Today, however, as Wessel explains we are witnessing a great ideological clash on how best to avert the coming catastrophe. Republicans want to vastly pare down our social welfare commitments and rely on a competitive, "free" market in healthcare provision to bring costs down. Democrats want to increase revenues to pay for something closer to universal coverage, while using government negotiating leverage to cut costs.
In a theoretical world we can argue ourselves blue in the face over the merits of these different approaches. We can line up our economists, compare ourselves to what other countries are doing, point out how markets tend to fail and governments tend to provide bad incentives. The parties then make their case to the voters, and the people decide which way the country should go. In this theoretical universe, it would be a helpful thing if every voter read "Red Ink" before filling out his or her ballot. It's great to have a solid grounding in the facts.
But it's also helpful to review reality, by which I mean the actual record of what the two parties have done while in power to tackle the looming crisis.
Obama passed a healthcare law that, according to the Congressional Budget Office, reduces the deficit. It also includes a passel of measures testing out various cost containment strategies. Liberals hate it for not going far enough, conservatives despise it as socialism, and there's no guarantee that it will work. But it's there -- a stab at the problem.
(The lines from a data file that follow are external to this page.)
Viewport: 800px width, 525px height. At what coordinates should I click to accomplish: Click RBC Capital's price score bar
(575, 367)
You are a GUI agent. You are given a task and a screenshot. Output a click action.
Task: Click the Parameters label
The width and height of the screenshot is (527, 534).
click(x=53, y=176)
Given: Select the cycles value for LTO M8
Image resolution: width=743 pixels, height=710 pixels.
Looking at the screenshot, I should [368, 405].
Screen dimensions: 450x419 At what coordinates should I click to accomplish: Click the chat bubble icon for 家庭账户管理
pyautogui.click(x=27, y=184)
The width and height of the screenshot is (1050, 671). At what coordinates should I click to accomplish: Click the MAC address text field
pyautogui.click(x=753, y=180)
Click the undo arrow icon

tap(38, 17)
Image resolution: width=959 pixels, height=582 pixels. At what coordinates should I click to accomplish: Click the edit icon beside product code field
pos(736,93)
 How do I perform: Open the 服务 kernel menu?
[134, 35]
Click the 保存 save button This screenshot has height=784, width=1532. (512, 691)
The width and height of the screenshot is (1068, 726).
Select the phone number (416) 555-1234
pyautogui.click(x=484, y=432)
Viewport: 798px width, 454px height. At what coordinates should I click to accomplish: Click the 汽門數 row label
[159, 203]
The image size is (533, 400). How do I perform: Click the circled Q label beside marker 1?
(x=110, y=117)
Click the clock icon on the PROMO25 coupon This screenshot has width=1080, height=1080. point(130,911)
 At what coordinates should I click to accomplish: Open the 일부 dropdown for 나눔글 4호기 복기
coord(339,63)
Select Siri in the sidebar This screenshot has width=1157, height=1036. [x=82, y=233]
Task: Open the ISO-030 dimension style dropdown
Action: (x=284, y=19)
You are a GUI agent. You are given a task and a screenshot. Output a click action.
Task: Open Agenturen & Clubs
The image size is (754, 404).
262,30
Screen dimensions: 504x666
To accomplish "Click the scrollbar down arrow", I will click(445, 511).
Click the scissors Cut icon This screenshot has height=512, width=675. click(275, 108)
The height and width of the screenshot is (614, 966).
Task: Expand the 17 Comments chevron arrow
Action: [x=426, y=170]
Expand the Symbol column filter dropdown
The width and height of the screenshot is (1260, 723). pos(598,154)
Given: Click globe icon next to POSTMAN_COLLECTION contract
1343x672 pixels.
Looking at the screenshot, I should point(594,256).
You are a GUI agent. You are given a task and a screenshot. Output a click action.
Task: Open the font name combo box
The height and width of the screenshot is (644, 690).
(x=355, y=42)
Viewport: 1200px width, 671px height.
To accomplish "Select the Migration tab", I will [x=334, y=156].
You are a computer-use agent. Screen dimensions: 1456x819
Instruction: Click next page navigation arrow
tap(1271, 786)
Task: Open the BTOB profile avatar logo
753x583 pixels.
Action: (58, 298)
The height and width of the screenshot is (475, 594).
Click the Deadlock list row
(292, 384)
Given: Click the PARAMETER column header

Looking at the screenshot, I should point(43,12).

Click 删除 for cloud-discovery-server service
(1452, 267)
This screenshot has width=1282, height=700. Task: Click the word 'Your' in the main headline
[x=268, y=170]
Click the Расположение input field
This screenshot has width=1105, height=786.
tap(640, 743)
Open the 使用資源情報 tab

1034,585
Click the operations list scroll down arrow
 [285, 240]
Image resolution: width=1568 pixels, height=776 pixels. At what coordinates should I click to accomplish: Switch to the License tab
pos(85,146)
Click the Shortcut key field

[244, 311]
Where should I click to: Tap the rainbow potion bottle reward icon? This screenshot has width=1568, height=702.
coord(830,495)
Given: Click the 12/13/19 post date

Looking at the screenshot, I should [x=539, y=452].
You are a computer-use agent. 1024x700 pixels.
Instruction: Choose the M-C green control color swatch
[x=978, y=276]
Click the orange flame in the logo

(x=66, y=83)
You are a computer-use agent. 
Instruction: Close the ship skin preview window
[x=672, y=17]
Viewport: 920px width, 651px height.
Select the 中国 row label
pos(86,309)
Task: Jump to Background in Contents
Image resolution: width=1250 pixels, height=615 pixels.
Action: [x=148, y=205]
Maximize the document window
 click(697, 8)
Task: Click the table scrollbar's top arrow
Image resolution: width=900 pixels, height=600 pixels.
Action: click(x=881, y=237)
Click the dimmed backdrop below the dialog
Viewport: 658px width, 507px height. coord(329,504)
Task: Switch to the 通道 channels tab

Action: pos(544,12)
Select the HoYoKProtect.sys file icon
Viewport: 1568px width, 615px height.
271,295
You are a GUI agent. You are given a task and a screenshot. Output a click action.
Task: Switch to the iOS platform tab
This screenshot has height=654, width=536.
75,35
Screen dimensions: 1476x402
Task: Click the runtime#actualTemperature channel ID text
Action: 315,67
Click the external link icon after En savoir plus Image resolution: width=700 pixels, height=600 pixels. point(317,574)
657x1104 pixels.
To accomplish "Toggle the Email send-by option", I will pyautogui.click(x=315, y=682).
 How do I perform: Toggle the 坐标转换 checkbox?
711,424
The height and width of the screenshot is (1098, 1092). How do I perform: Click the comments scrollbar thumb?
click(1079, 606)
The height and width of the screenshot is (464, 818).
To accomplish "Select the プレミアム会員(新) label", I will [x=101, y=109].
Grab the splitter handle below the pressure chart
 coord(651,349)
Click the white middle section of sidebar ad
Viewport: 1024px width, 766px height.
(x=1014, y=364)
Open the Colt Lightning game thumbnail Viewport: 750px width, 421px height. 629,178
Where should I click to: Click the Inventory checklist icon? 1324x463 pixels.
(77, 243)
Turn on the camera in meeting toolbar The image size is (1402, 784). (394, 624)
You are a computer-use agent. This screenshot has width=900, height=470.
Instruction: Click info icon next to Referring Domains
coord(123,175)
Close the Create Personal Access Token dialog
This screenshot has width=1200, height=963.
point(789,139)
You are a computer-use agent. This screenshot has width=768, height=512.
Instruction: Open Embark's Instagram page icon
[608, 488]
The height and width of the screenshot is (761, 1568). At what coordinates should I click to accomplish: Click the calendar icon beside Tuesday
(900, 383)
In contrast, the last time the Republicans had control of the White House and Congress, their major contribution to our nation's healthcare policy was to pass a huge expansion to Medicare that included no funding mechanism whatsoever. The Medicare drug prescription benefit is an open-ended commitment that in the long run will cost more than both the Iraq and Afghanistan wars. And Paul Ryan voted for it.
You really can't have an argument about healthcare and the budget without confronting this basic truth. Republicans acted utterly irresponsibly when they held power. They expanded the social welfare commitments of the U.S. but provided no funding to pay for them. And there's absolutely no guarantee that they won't do so again if they regain power, because their anti-tax ideology allows for no wiggle room when facing the fundamental political fact: Americans like Medicare. They like Social Security. They like unemployment benefits. They will not reelect politicians who screw with those programs.
Let's go a little further into the mire. Wessel lavishes a lot of praise on the Congressional Budget Office, calling it an institution that, by and large, has remained free from the partisan ideological morass. But he doesn't acknowledge that during the Obama administration, congressional Republicans have routinely dismissed any CBO analysis that comes to a conclusion they don't agree with.
It's very difficult to dwell on this without going apoplectic. Again: Republicans passed an expansion of healthcare without any mechanism to pay for it. That's pretty bad, from a boosting-the-deficit standpoint. But when Democrats passed their own expansion, funded by a mix of spending cuts and tax hikes that, together, lower the deficit, Republicans just dismissed the numbers as fake.
There's a reason why we can't seem to make any progress on our fiscal mess: One of our two political parties has gone nuts.
Wessel explicitly chooses not to make this clear in his treatment of our national budget debacle. It's easy to understand why: As soon as you position yourself on one side of the political spectrum, you completely lose the attention of everybody who is aligned on the other. Your numbers get dismissed as partisan. This review of "Red Ink" will certainly suffer that fate. And that's a shame. But it's not enough to merely explain why "inaction imperils our future." You also need to explain why there's inaction in the first place. And that requires taking sides.